McDonald’s FY 2013 Metric | With Buyback | Without Buyback (estimated) |
Earnings per share | $5.55 | $5.45 |
Book value per share | $16.17 | $17.65 |
Scenario1
Buy TCS 100 Quanity at Rs 1850
Acceptence Ratio 40%
Let’s forecast the future trend of TCS after buyback if acceptance ratio is 40%. Also the different price assumption and its calculation for remaining 60 stock of TCS.
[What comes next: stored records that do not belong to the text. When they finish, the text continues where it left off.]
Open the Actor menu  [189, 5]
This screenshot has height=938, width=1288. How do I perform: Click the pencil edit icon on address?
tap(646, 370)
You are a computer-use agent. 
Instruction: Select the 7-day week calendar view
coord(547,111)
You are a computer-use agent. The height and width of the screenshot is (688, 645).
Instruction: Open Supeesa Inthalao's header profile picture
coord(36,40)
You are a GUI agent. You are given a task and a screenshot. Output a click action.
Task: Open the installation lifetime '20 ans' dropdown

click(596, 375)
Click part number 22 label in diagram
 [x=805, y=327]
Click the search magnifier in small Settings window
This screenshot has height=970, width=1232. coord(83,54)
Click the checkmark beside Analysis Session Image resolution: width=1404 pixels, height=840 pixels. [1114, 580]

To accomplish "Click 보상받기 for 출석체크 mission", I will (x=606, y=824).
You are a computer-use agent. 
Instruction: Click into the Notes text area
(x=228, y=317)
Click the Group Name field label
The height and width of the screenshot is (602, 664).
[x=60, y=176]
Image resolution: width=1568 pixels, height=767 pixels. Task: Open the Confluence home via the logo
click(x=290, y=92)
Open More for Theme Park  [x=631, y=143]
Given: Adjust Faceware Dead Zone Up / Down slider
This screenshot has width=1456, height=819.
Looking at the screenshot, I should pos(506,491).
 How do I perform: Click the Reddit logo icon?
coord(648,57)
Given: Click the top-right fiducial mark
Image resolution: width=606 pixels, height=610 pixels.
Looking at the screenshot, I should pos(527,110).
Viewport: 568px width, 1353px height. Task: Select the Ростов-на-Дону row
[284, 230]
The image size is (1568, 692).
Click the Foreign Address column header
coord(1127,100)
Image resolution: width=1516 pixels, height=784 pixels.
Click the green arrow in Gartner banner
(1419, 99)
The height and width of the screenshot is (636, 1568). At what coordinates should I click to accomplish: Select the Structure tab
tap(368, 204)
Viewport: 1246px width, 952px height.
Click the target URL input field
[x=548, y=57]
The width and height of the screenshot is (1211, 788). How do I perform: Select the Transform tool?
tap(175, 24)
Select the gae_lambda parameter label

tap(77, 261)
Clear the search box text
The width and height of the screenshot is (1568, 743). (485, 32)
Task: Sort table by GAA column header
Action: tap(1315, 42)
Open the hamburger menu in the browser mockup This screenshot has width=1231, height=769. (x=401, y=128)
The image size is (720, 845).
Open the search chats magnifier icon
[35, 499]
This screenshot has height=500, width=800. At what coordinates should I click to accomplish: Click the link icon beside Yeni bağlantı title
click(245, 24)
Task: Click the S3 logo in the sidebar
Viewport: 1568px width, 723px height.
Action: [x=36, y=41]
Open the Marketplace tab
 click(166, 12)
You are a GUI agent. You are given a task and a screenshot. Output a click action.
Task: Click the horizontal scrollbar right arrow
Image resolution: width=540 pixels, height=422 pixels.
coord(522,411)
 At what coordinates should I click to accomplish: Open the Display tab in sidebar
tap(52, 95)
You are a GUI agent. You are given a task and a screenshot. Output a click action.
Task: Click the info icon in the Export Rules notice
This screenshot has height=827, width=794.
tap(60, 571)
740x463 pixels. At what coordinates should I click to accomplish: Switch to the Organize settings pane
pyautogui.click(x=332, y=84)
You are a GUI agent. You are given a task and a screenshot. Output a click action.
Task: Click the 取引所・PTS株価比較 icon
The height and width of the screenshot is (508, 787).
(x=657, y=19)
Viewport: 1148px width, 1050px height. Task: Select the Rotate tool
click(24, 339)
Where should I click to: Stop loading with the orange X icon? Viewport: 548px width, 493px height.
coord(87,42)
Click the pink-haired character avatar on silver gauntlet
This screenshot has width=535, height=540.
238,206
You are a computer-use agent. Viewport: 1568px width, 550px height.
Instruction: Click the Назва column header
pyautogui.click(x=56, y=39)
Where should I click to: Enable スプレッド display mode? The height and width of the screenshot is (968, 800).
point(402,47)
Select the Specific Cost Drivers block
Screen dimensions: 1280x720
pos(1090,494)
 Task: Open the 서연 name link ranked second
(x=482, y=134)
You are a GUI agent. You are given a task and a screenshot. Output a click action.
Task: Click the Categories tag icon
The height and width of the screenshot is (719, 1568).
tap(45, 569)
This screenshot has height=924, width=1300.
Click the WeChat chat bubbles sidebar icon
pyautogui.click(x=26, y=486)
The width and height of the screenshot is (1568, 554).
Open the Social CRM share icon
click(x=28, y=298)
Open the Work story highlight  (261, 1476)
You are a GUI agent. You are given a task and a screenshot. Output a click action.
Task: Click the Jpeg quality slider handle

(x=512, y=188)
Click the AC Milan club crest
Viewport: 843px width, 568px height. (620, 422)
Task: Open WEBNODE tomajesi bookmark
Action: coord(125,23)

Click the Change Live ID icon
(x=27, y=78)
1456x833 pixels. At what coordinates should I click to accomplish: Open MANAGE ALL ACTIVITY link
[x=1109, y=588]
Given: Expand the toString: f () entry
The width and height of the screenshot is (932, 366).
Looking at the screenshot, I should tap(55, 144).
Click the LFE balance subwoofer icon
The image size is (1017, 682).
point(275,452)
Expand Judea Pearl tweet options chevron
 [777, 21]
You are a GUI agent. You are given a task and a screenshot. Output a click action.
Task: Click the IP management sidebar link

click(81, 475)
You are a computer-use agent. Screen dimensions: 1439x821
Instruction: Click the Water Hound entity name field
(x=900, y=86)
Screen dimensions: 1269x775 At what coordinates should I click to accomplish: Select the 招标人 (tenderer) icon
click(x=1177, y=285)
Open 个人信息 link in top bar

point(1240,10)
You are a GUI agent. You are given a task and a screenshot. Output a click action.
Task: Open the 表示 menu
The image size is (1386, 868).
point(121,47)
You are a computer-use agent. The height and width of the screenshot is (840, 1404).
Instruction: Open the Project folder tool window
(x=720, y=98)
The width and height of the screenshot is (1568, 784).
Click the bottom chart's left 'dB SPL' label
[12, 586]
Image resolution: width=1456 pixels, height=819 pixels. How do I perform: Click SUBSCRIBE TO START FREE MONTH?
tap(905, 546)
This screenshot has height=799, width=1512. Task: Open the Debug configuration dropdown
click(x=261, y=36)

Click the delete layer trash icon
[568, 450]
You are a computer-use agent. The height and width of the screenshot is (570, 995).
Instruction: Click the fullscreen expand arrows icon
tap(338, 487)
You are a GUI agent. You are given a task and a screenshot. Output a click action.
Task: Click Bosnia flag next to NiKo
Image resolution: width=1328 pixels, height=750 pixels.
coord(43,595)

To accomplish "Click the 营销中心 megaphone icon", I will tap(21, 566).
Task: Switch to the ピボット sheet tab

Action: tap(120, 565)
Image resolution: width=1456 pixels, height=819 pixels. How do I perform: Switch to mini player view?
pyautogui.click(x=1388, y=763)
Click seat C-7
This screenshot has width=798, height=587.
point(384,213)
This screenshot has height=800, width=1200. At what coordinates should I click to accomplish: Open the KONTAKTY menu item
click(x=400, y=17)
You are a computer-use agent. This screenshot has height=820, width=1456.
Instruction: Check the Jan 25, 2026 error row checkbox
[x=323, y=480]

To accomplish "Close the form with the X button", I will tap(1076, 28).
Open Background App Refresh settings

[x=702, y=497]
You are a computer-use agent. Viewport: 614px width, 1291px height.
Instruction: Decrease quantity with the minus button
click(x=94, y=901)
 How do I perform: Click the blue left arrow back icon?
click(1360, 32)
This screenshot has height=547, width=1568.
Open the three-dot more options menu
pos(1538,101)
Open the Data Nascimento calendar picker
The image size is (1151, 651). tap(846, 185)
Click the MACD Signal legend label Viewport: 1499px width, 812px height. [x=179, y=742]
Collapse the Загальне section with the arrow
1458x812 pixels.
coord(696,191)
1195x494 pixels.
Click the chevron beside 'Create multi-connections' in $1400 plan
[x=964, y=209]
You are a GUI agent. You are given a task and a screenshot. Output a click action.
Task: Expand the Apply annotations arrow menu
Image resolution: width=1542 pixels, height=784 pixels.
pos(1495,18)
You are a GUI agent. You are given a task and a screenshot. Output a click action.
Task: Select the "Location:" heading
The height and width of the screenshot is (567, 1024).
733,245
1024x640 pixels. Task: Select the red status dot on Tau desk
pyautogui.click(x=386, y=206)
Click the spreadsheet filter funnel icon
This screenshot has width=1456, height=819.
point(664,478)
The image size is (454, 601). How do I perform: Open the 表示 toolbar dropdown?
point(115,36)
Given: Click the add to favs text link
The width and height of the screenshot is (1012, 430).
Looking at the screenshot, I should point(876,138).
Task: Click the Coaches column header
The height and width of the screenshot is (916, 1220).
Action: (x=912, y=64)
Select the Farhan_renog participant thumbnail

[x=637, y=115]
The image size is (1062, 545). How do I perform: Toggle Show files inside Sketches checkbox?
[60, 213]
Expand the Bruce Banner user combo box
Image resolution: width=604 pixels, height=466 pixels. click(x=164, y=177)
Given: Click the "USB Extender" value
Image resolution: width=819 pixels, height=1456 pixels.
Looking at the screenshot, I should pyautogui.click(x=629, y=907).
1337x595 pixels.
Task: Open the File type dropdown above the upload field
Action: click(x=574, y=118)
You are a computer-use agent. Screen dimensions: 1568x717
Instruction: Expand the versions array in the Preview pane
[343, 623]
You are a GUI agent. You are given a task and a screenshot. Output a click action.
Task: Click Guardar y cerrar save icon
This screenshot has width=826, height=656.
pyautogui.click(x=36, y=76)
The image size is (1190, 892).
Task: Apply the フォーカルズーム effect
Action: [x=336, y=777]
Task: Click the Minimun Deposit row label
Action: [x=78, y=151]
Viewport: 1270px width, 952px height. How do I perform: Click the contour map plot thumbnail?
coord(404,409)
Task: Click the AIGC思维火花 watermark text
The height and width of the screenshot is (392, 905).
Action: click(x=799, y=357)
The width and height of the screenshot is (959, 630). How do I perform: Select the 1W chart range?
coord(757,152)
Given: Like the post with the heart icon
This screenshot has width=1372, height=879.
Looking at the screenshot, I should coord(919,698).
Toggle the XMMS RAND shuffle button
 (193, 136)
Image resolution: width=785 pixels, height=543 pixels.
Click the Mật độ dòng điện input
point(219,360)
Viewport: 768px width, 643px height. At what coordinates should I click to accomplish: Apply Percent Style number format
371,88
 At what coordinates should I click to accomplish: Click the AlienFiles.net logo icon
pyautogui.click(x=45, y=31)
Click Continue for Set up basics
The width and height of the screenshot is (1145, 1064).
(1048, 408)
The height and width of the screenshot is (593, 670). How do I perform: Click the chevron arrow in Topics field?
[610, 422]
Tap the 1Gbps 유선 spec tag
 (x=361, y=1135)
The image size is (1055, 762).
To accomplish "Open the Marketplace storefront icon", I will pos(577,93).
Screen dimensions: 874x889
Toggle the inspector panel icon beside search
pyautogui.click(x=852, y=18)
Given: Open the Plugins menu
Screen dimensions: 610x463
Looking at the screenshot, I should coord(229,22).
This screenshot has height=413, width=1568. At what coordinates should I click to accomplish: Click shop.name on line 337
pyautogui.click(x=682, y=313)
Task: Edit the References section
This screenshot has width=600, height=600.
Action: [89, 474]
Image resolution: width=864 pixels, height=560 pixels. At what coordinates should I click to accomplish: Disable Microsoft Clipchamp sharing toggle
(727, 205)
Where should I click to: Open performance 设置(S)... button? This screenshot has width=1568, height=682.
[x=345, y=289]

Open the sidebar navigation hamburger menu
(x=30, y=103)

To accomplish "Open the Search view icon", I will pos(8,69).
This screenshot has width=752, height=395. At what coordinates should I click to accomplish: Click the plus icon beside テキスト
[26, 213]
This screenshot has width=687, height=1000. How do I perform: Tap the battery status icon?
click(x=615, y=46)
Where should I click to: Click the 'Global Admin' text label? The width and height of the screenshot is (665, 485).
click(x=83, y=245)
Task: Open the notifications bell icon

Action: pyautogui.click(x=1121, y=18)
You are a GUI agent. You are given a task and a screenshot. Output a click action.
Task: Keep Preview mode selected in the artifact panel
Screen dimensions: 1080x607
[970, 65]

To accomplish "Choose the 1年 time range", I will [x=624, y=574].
1750 | 1800 | 1900 | 2000 | |
40% acceptance | 84000 | 84000 | 84000 | 84000 |
Amount of 60 Remaining Shares | 105000 | 108000 | 114000 | 120000 |
Total
|
189000 | 192000 | 198000 | 204000 |
Final profit
|
4000 | 7000 | 13000 | 19000 |
Let’s forecast the future trend of TCS after buyback if acceptance ratio is 30%. Also the different price assumption and its calculation for remaining 70 stock of TCS
1750 | 1800 | 1900 | 2000 | |
30% acceptance | 63000 | 63000 | 63000 | 63000 |
Amount of 70 Remaining Shares | 119000 | 126000 | 133000 | 14000 |
Total
|
182000 | 189000 | 196000 | 203000 |
Final profit | -3000 | 4000 | 11000 | 18000 |
From above two table we have given calculation with both 30% and 40% acceptance ratio and the different price to sell for remaining quantity of TCS post buyback. Based on that calculation its clear that the TCS buyback is very attractive for individual investor and can give 5000 to 20000 profits on 100 shares of TCS
We anticipate acceptance ratio would be more than 40% for retail category, but in worst case it can be 30%. Hence, we considered both in our calculations.
Recent history of buyback by Infosys and TCS gives confidence as in both case investors had decent profit to take home post buyback.
As per our knowledge and calculations we find the TCS buyback as an attractive bet to go for. You should consult your financial advisor before taking final decision.